Zurückkehren

Das Wiederbesuchen von Locations bringt Vor- und Nachteile mit sich. Zu den Vorteilen zähle ich den gestalterischen Zwang, etwas Anderes - jedoch nicht unbedingt etwas Besseres - mit nach Hause zu bringen. Besser ist subjektiv, anders nicht. Besser stresst mich, anders hingegen spornt mich an, fordert mich. Zwei Mal am selben Ort zu sein bedeutet für mich auch, dass ein drittes Mal nicht unwahrscheinlich sein wird. Dies erlaubt mir, eine Thematik zu setzen und mich während des Besuchs ohne schlechtes Gewissen nur auf diese zu konzentrieren.
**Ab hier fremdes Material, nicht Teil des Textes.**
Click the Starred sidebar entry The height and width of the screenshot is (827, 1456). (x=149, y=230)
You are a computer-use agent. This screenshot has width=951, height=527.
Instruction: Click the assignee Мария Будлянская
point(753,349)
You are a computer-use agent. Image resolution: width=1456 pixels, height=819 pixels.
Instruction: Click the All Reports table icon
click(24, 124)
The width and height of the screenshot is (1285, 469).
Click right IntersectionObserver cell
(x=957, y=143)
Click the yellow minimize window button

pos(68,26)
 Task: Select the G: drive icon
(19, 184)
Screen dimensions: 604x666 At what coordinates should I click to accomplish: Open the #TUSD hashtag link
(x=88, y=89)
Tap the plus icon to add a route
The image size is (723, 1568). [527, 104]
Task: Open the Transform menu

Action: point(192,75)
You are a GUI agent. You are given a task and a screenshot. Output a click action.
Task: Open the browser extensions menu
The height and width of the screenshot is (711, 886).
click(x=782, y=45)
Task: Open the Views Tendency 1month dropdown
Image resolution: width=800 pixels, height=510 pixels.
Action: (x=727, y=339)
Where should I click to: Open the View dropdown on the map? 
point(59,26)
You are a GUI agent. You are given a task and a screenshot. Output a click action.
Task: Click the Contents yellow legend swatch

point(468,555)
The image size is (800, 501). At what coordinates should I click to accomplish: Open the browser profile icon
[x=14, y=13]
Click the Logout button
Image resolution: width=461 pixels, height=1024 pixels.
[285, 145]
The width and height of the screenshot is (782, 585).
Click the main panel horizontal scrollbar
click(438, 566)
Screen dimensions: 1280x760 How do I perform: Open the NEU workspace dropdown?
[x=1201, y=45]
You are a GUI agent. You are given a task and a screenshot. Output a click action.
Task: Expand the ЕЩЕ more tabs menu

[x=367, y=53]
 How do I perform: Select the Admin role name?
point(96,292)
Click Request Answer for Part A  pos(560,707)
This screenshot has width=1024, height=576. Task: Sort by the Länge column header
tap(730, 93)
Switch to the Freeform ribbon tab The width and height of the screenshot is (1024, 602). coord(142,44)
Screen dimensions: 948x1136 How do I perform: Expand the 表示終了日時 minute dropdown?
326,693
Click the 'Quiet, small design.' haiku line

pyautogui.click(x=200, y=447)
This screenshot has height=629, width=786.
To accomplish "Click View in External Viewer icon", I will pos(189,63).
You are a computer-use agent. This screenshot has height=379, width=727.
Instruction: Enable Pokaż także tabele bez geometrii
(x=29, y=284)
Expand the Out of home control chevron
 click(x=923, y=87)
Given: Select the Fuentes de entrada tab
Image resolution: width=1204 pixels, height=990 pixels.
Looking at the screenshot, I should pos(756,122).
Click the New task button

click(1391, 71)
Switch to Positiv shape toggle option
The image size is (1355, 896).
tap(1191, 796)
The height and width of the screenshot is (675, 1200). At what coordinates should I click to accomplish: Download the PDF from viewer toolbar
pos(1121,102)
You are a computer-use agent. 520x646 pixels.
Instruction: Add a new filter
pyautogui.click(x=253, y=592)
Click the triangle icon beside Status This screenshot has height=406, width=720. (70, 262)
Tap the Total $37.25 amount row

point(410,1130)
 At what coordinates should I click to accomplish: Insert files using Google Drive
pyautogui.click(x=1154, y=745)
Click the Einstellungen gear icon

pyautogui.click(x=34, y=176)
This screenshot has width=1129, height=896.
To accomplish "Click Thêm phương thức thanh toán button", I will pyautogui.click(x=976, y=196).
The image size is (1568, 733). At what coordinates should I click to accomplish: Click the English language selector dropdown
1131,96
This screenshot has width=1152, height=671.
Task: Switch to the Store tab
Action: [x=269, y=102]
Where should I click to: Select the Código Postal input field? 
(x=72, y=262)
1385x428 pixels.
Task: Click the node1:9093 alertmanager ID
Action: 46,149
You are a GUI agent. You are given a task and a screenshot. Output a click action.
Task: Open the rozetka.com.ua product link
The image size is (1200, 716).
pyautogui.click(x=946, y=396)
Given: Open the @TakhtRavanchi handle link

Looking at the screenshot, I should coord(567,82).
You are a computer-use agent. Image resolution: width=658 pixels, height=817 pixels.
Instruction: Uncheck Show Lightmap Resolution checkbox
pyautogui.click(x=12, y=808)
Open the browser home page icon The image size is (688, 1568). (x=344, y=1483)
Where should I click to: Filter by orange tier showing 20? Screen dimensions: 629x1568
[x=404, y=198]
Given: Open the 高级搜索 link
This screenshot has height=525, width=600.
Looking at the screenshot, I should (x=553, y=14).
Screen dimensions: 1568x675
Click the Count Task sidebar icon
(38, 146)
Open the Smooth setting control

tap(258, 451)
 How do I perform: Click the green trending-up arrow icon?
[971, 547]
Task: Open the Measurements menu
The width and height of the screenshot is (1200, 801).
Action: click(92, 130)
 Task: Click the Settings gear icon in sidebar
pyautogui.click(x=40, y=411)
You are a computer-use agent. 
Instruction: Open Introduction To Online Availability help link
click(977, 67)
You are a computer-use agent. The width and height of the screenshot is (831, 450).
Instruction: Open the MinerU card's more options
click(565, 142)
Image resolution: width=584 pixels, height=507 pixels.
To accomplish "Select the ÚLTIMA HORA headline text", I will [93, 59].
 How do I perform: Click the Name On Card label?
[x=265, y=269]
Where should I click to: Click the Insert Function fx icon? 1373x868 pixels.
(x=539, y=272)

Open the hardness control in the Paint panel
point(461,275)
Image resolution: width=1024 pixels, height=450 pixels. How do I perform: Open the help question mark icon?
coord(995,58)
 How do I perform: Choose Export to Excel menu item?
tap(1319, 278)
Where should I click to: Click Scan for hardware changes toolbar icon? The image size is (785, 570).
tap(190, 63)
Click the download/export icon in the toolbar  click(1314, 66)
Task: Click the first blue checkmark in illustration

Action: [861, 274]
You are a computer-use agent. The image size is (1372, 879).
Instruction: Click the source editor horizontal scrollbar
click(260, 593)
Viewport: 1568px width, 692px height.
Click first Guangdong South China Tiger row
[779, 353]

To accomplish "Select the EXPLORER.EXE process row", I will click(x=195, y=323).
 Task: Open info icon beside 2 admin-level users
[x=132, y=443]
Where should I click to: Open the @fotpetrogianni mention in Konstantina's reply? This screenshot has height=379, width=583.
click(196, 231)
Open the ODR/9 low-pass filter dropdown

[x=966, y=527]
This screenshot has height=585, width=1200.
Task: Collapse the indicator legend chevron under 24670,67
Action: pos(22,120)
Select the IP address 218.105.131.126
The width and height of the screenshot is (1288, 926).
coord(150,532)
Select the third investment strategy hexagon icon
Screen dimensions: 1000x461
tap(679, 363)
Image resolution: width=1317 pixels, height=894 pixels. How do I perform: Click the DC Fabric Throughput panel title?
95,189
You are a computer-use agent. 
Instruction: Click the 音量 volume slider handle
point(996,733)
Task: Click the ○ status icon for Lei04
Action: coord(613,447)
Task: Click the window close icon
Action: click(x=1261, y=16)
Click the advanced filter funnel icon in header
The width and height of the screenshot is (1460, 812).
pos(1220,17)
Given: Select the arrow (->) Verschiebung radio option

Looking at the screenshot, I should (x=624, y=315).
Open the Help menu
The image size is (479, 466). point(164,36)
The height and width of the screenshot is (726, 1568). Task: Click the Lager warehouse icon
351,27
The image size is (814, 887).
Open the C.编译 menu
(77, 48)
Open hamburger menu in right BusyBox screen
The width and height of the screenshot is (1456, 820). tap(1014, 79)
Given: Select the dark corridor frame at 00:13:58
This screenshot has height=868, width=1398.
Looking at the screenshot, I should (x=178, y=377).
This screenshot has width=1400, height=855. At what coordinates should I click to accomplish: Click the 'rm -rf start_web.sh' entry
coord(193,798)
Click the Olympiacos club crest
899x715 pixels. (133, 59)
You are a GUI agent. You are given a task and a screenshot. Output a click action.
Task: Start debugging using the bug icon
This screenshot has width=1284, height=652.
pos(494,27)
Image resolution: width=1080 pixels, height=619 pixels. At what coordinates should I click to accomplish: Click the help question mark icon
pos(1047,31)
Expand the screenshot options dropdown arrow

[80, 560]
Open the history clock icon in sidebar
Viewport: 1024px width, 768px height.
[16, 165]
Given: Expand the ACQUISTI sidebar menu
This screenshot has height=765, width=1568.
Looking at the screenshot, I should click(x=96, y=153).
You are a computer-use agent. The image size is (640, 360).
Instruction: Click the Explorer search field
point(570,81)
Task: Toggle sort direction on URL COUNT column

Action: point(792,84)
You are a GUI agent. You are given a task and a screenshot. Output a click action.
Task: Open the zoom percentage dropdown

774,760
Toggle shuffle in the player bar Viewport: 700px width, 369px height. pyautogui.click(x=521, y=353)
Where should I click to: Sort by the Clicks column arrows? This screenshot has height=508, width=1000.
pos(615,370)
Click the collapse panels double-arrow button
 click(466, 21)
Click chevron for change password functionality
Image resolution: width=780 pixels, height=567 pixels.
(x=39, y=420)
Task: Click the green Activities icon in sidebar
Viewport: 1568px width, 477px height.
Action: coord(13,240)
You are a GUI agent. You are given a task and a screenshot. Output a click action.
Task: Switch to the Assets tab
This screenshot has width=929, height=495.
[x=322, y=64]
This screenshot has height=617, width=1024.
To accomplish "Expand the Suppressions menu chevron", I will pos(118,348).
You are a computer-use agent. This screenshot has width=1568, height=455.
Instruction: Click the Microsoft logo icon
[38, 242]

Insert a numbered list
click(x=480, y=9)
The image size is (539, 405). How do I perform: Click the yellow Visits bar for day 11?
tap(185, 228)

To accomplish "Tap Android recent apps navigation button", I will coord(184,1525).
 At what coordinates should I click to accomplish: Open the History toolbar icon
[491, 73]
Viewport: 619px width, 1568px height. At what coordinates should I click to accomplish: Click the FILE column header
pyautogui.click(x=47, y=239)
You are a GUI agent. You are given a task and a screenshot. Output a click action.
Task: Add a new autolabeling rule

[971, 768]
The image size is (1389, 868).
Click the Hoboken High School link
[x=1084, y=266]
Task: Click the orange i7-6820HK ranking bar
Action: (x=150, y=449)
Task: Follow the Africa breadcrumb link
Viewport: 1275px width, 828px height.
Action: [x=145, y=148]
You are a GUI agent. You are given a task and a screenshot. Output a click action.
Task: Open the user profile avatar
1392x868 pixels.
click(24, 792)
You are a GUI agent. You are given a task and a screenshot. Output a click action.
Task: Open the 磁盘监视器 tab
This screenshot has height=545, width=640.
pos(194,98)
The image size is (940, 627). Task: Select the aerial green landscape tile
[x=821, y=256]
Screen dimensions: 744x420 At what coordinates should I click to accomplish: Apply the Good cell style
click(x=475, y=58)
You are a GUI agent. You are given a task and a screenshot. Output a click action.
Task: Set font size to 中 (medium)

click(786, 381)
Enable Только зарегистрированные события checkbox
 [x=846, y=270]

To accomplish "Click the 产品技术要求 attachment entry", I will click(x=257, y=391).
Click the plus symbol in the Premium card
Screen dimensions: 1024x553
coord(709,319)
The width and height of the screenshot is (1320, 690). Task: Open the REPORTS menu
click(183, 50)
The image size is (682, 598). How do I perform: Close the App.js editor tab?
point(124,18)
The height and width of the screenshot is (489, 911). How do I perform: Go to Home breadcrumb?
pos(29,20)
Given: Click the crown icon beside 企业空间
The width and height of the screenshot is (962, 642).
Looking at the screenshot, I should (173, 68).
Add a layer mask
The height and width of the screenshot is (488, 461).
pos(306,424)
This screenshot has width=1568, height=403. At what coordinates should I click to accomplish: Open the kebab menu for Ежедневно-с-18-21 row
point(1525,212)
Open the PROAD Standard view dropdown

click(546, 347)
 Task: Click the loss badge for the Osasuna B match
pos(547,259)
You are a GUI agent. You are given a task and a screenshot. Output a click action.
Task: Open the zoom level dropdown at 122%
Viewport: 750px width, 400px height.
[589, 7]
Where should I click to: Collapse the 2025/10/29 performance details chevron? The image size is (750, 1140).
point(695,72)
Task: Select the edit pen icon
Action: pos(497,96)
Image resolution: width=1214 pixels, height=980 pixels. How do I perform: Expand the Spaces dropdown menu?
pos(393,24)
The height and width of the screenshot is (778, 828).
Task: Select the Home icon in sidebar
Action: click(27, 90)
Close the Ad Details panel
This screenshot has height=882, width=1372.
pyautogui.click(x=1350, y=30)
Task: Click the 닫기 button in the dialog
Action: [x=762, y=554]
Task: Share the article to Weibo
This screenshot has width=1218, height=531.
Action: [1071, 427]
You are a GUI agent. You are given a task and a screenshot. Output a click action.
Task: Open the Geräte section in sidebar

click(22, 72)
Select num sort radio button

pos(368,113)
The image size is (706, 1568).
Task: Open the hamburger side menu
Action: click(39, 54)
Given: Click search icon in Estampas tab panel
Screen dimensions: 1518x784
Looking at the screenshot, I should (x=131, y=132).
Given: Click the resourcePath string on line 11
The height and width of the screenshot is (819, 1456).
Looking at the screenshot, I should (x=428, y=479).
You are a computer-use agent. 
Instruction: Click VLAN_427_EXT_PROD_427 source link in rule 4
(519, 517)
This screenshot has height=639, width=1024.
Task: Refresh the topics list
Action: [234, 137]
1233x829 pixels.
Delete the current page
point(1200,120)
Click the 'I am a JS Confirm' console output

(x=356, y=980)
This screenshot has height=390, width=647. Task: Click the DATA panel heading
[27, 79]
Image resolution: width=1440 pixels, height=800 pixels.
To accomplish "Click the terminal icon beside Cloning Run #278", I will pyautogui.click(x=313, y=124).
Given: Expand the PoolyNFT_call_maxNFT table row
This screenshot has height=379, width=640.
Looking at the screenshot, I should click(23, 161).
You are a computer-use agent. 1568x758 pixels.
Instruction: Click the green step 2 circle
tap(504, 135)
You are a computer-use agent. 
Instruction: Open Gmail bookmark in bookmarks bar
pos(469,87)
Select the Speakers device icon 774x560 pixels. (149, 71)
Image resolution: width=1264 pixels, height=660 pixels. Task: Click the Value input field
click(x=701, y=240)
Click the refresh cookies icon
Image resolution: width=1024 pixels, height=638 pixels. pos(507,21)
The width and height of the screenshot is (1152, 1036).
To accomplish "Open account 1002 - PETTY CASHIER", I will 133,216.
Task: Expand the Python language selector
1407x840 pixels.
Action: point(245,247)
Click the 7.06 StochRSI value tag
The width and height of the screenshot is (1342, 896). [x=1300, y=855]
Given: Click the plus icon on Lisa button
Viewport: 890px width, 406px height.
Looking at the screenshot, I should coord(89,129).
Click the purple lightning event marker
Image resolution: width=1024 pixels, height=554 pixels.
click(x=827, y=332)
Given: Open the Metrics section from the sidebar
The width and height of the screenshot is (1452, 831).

Der Nachteil ist eng verbunden mit den Vorteilen und wirkt sich effektiv auf diese aus: Das Zurückfallen in alte Muster. Nicht selten bleibe ich beim erneuten Besuch vor dem genau gleichen Blickwinkel stehen wie schon letztes Mal und drücke ab. Das Ergebnis ist ein ähnliches Bild, dass nur durch zufällige Faktoren wie Wetter und Landschaftszustand vom Originalbild abweicht. Scheinbar unbewusst wollte ich somit ein besseres Bild machen als zuvor. Ebenfalls rüttelt dieses Zurückfallen oftmals an meinem Vorhaben, thematisch zu fotografieren, da es mit der Angst spielt, einen ästhetischen Blickwinkel unfotografiert zu lassen. Sehr unförderlich das Ganze…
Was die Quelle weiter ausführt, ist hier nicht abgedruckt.